Em seus dois primeiros anos no poder, a presidente Dilma Rousseff não chegou a assentar 43 mil famílias no campo, o pior desempenho das últimas gestões: nesse mesmo período de governo, FH assentou 105 mil famílias, e Lula, 117 mil.

Com Dilma, reforma agrária em queda

Governo assentou 22 mil famílias em 2011, pior marca desde FH; MST enfrenta dificuldade de mobilização

SÃO PAULO - Com menos de 44 mil famílias assentadas em dois anos, o governo Dilma Rousseff marca forte descenso no programa de reforma agrária. Em 2011, foram assentadas 22 mil famílias, a pior marca desde o governo Fernando Henrique. O Incra não divulga dados de 2012, mas reduziu a meta de 35 mil para 22 mil famílias a serem atendidas, apesar da demanda ser de, pelo menos, um milhão de famílias.

Segundo o Incra, nos dois primeiros anos de governo, Fernando Henrique assentou 105 mil famílias. Já o ex-presidente Lula, 117,5 mil no mesmo período de gestão. No momento de maior crise política, entre o escândalo do mensalão, em 2005, e a campanha de 2006, Lula deu mais peso aos apelos dos movimentos sociais, assentando 263,8 mil famílias. Já o ponto mais alto de Fernando Henrique na reforma agrária foi no ano de sua reeleição, 1998, com 101 mil famílias assentadas.

O principal movimento social camponês do país, o Movimento dos Trabalhadores Rurais Sem Terra (MST), também tem diminuído sua atuação. Entre os fatores da desmotivação no campo estão o crescimento econômico, os programas sociais e a melhoria dos salários e condições de vida na área urbana. Apesar da dificuldade de mobilização, um dos líderes do MST, Gilmar Mauro, afirmou que este ano o "caldo tende a engrossar" com mais ocupações e acampamentos.

O país conta hoje com 1,23 milhão de famílias assentadas; e a demanda, segundo os estudos mais otimistas, é por no mínimo mais um milhão de unidades agrárias familiares. Segundo o geógrafo Bernardo Mançano, coordenador do Núcleo de Estudos, Pesquisas e Projetos da Reforma Agrária (Nera), da Unesp, a demanda por terra varia entre 1 milhão e 7 milhões de famílias. Ele vê um risco de desassentamento no país.

- Sem políticas de atendimento às famílias, o Brasil pode viver um processo de desassentamento, com as pessoas deixando a terra - diz Mançano.

Para Mançano, a reforma agrária só ganha espaço se houver pressão pública. Ele lembra que, em 2005 e 2006, o MST se mobilizou e, como estava frágil, o governo Lula se mexeu.

- No Brasil, a reforma agrária só andou sob pressão. Se analisarmos a evolução dos assentamentos, os picos coincidem com os momentos de maior mobilização. Houve uma perda do poder de pressão do MST por vários motivos, como aquecimento da economia, renda maior nas cidades e programas sociais. A capacidade de mobilização do MST está cada vez mais limitada- explica o coordenador do Nera.

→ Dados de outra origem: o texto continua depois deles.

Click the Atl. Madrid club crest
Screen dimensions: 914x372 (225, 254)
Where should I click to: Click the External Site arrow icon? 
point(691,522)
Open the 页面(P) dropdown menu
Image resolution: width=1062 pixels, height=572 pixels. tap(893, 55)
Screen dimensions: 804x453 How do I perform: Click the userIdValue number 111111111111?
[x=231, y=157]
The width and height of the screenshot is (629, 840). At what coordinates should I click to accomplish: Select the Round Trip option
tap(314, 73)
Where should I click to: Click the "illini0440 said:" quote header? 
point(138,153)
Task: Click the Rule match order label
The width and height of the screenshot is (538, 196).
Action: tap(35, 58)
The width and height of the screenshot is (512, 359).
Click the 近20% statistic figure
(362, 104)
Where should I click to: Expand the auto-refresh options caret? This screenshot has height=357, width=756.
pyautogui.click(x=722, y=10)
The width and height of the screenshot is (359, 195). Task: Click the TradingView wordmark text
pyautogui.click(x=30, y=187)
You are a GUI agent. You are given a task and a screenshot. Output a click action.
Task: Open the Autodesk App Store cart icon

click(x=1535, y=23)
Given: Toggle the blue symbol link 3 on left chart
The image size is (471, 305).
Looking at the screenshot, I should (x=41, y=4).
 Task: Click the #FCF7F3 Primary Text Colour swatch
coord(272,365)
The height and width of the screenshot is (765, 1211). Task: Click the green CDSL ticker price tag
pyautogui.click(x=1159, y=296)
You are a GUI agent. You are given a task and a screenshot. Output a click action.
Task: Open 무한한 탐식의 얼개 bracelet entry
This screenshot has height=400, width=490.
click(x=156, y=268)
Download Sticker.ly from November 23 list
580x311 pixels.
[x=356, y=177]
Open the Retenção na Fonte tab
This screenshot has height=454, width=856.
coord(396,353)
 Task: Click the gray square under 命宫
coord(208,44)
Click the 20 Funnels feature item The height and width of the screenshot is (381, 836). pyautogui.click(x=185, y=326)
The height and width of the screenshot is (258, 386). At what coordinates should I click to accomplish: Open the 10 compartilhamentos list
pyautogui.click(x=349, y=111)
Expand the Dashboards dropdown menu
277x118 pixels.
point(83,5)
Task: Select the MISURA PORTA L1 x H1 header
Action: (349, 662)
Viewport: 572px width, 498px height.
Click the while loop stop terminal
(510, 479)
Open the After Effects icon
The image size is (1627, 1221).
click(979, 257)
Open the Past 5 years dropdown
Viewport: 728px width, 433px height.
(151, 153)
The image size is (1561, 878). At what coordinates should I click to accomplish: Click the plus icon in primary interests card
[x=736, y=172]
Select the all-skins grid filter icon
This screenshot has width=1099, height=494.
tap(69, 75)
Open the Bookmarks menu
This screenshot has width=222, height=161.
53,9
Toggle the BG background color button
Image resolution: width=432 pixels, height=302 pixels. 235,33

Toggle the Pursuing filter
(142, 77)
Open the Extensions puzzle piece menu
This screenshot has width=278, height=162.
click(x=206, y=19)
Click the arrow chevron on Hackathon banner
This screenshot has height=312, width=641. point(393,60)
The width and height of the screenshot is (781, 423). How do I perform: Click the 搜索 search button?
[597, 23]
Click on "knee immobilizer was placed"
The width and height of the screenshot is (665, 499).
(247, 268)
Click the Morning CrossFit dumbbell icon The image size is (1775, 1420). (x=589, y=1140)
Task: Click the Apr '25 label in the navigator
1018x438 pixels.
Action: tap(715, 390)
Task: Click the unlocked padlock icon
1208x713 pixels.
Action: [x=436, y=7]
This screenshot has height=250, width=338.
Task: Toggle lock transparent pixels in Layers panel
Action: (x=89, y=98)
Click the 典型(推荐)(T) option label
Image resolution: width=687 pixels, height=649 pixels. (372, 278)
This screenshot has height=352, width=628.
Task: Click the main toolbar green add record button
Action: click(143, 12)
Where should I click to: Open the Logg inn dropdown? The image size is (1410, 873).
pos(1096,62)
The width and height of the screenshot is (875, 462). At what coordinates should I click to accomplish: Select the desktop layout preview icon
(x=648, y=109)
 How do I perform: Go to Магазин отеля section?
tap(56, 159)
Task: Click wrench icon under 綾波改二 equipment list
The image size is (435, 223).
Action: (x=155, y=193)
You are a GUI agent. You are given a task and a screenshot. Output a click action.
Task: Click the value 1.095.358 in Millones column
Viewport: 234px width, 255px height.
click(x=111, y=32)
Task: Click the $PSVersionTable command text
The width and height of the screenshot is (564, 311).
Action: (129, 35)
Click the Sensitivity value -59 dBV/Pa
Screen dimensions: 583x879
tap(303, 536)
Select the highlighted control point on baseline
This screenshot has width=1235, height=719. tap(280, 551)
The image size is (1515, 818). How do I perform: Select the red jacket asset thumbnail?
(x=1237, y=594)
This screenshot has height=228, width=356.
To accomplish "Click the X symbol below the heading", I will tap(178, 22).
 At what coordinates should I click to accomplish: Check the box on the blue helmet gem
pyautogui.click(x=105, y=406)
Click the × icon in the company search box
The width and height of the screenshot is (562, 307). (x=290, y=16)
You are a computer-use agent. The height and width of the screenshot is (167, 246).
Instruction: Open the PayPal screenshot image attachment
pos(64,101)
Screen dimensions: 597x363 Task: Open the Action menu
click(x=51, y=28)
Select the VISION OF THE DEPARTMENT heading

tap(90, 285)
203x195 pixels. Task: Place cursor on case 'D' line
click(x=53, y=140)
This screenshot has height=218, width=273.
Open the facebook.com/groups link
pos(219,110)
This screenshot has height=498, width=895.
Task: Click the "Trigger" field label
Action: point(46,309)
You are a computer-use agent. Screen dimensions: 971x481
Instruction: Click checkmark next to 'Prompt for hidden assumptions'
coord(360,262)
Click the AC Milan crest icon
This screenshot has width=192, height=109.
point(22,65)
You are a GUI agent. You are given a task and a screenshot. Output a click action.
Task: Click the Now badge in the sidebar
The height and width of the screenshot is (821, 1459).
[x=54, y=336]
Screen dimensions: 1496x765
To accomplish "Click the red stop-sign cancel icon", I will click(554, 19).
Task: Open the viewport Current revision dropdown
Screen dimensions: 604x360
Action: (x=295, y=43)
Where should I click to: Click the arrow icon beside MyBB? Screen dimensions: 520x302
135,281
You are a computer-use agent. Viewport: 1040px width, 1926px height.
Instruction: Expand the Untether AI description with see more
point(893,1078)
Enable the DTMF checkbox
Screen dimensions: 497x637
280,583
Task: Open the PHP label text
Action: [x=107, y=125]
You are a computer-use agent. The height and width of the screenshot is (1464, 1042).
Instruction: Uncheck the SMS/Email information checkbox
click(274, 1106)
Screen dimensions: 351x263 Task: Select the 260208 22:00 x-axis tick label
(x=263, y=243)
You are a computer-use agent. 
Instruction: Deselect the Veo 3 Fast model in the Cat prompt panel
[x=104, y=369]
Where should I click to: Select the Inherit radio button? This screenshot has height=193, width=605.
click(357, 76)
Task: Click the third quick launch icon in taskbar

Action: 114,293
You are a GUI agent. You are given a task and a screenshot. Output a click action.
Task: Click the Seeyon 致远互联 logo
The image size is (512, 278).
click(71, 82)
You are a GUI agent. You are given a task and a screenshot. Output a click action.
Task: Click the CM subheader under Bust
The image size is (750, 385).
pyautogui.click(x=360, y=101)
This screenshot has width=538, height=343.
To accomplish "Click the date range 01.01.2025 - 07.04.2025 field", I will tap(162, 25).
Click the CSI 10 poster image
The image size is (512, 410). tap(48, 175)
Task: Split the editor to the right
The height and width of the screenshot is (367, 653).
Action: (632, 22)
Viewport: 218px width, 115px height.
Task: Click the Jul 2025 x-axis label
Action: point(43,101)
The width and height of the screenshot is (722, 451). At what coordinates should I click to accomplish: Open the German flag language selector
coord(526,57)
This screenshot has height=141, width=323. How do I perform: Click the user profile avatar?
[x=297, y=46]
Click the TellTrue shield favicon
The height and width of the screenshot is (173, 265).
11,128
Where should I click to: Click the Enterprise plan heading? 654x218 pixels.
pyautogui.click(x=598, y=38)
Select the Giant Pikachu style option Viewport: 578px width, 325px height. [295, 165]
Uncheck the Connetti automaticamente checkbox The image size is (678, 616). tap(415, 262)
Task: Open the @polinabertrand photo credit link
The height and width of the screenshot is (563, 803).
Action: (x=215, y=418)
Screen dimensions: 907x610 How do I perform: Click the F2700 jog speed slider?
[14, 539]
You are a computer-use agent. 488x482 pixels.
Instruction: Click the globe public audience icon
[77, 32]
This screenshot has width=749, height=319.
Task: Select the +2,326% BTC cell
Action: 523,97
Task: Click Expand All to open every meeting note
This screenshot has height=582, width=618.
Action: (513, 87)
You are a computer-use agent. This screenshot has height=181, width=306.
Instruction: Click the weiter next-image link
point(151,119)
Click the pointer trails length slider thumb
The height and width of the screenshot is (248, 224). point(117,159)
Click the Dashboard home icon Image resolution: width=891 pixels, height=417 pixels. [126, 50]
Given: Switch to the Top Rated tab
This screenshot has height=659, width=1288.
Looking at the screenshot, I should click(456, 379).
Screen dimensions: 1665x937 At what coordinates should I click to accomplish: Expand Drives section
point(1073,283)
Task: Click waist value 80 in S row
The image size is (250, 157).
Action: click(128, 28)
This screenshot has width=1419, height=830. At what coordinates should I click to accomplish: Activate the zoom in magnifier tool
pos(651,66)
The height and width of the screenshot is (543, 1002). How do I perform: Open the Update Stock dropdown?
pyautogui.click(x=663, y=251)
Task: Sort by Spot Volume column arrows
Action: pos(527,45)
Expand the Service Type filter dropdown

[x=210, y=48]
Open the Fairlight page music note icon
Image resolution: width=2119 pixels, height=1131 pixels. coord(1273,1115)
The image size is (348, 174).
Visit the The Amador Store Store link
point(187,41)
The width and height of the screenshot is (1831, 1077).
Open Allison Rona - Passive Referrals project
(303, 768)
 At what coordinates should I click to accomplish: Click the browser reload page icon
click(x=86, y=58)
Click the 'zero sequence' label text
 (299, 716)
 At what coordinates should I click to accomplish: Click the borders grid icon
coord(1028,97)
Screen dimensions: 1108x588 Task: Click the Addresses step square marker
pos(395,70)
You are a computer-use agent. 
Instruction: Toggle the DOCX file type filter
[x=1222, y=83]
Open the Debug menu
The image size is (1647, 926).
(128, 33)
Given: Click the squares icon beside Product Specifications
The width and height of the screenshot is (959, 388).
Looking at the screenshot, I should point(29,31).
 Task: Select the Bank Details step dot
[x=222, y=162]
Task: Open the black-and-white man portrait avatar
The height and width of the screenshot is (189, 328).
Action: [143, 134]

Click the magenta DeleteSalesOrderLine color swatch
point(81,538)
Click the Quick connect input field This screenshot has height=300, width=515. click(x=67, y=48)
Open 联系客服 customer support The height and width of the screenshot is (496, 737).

Mançano afirma que, diferentemente de Lula, Dilma não tem ligação histórica com o MST e os movimentos agrários, e o MST perde espaço de diálogo com o governo.

- Dilma é diferente de Lula. Ela não tem essa dívida com os movimentos no campo. Se não conseguirem fazer uma mobilização forte, este ano esse número de famílias assentadas vai cair para cinco mil - diz o pesquisador.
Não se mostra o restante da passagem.